Problem to solve »
How many lines in the records below hold the word "computer"? Answer with the number alone.

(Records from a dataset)
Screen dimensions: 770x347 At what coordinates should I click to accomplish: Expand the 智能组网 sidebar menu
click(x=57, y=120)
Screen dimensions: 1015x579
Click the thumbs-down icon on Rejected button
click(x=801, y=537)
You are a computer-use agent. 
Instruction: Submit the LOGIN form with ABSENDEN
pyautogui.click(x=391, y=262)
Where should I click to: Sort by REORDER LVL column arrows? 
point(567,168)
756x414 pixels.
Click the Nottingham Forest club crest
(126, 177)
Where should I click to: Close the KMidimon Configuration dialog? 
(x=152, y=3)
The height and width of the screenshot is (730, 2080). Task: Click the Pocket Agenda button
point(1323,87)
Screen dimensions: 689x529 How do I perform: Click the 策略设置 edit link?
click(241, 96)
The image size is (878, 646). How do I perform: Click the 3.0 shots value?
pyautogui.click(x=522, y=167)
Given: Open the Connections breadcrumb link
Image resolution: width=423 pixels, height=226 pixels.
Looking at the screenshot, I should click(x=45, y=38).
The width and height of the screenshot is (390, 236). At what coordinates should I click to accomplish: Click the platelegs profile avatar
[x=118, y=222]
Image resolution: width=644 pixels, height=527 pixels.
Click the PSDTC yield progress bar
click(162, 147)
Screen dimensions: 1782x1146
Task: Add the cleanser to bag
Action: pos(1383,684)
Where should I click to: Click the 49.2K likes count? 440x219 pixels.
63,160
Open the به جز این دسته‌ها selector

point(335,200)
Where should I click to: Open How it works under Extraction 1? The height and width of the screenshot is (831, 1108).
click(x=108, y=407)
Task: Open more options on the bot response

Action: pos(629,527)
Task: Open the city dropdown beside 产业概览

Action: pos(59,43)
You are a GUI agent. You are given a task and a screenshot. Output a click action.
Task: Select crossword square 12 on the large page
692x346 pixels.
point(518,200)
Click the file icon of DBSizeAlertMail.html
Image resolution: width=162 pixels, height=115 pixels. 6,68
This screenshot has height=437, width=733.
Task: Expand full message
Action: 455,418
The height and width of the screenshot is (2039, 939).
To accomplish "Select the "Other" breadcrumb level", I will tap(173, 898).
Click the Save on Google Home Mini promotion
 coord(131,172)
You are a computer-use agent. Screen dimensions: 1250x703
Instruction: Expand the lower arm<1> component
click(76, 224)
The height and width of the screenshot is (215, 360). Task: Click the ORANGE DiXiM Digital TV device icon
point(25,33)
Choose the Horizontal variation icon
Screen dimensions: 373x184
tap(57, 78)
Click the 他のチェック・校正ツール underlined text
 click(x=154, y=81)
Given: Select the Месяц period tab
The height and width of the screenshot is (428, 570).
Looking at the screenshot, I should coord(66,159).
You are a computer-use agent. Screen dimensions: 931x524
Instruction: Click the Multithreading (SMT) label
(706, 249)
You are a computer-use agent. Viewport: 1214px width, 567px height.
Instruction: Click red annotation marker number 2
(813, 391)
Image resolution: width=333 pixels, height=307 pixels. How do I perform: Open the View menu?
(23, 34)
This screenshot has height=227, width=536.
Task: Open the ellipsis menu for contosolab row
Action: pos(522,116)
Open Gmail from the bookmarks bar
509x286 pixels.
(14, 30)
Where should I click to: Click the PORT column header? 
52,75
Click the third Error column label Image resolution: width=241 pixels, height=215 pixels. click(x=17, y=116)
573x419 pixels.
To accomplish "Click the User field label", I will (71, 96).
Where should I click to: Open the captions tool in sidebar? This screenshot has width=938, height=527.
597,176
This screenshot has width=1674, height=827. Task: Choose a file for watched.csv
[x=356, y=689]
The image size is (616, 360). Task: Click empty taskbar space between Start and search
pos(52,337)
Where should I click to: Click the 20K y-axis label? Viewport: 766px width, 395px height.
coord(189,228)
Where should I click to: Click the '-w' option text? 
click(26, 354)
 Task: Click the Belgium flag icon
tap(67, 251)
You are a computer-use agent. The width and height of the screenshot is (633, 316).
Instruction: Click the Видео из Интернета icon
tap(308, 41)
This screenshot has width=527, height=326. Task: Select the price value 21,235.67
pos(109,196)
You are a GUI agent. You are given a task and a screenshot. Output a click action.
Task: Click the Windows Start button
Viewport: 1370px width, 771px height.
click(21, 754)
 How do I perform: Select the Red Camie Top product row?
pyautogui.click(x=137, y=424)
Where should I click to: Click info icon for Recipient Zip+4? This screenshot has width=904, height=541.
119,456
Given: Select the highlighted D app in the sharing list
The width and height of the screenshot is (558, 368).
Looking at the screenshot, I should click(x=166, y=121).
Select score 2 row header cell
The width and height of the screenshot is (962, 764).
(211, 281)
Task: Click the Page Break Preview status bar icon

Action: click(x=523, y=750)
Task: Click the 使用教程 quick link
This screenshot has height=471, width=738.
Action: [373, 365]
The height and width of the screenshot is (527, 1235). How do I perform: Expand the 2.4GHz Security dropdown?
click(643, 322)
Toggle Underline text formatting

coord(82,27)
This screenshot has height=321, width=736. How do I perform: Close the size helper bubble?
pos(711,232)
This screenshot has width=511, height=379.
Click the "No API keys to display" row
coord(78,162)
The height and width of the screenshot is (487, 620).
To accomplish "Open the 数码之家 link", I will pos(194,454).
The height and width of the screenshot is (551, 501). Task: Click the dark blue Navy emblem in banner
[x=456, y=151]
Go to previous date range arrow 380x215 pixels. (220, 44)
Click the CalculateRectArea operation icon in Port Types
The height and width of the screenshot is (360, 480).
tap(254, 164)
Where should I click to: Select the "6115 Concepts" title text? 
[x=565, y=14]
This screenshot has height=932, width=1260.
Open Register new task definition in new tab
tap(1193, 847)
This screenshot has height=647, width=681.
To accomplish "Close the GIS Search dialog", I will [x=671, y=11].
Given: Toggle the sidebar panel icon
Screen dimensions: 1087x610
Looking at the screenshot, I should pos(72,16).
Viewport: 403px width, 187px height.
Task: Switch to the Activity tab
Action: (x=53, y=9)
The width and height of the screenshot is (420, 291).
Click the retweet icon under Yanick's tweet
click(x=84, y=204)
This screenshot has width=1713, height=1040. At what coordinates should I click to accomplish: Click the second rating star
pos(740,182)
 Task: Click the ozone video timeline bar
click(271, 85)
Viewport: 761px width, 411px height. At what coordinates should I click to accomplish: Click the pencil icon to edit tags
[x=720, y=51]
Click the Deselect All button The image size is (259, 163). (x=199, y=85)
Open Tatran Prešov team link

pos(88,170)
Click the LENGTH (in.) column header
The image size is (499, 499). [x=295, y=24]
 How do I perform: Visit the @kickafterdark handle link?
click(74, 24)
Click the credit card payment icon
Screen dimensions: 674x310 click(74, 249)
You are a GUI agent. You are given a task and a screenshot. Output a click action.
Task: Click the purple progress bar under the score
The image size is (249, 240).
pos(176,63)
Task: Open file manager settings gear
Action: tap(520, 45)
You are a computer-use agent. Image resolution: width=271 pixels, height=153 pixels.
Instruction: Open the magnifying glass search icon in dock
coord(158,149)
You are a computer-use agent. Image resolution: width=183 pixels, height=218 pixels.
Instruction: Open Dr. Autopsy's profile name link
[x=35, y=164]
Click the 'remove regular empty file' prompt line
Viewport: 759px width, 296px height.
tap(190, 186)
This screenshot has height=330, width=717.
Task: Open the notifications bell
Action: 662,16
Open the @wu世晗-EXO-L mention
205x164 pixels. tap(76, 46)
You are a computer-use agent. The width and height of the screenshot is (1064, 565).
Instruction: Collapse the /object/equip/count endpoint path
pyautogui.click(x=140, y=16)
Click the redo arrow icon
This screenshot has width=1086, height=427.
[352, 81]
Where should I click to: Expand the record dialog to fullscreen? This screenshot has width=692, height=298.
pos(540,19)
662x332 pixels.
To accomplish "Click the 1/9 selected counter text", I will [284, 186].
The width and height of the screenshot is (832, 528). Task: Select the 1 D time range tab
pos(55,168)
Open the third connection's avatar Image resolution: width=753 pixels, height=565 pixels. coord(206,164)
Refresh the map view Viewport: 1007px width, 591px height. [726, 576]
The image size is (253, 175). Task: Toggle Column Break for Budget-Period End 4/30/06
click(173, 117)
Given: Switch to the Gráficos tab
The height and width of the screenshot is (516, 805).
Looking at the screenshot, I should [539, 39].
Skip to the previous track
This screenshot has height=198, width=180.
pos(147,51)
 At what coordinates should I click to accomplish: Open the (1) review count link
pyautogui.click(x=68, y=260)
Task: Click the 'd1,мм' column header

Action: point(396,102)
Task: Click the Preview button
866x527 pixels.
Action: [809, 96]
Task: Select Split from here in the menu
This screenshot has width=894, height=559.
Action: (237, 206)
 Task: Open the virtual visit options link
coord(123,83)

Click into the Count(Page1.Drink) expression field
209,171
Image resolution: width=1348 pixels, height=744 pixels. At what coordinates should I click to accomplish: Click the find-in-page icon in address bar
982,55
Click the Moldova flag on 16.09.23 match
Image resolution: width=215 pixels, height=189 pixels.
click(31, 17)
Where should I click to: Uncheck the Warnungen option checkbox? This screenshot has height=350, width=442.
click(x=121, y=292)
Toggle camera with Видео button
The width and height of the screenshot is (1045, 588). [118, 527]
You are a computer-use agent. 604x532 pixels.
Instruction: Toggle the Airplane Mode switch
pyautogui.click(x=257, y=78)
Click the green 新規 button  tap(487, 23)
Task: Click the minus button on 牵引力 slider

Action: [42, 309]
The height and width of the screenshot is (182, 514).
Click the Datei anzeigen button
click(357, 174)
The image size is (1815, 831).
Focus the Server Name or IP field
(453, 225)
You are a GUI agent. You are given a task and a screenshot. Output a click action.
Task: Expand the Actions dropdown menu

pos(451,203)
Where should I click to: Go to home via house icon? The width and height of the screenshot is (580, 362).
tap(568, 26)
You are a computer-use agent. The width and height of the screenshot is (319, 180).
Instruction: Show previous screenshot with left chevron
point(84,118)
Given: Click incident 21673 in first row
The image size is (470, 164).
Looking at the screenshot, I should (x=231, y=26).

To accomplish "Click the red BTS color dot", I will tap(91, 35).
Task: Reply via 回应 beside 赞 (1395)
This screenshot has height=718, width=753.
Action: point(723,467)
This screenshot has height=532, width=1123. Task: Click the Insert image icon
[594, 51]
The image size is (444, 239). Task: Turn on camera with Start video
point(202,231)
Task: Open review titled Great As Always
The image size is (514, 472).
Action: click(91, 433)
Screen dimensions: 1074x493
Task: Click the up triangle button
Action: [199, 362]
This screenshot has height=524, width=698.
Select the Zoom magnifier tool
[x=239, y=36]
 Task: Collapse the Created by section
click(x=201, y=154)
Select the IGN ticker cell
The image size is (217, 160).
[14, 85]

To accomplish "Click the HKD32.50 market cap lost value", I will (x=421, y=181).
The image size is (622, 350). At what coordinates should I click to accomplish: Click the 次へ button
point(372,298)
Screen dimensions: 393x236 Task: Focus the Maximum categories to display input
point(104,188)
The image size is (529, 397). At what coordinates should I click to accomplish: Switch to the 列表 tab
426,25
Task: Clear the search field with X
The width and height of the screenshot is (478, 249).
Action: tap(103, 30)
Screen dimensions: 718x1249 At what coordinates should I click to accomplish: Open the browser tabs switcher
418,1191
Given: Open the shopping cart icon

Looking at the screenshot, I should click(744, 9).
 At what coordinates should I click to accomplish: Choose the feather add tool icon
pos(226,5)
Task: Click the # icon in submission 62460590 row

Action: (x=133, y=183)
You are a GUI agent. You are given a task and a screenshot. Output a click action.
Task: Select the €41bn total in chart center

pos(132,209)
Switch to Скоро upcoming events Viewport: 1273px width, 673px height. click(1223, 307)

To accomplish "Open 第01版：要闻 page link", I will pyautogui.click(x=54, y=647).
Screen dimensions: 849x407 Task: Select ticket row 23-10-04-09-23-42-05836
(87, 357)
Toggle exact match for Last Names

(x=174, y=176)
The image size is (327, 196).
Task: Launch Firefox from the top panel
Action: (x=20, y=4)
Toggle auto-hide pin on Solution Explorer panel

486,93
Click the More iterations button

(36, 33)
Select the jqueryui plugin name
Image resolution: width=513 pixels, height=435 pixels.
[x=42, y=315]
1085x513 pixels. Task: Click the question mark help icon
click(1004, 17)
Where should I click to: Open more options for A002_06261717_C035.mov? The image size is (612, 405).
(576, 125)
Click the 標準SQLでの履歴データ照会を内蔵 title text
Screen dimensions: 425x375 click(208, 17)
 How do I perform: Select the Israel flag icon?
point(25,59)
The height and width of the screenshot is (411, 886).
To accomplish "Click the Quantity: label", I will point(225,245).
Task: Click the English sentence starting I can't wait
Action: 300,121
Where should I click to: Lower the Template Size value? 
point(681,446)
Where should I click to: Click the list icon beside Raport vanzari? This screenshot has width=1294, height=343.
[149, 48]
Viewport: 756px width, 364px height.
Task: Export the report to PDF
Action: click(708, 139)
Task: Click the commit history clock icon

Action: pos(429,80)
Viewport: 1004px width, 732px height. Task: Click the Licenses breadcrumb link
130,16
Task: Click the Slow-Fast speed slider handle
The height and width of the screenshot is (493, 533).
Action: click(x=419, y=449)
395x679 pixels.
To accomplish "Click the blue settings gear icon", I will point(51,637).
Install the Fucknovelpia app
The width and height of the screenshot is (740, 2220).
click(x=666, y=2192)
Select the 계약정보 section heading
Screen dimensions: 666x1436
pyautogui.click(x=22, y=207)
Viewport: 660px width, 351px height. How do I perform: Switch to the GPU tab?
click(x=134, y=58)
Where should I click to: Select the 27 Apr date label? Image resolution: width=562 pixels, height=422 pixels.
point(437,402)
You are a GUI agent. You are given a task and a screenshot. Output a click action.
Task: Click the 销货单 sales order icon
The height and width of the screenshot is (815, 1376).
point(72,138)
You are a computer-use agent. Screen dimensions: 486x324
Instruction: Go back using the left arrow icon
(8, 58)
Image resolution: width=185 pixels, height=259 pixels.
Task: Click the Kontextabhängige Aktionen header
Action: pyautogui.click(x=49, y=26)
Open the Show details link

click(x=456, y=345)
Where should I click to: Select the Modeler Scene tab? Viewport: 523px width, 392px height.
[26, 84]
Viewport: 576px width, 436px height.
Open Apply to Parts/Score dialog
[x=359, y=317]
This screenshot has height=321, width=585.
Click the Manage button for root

Exercise result »
11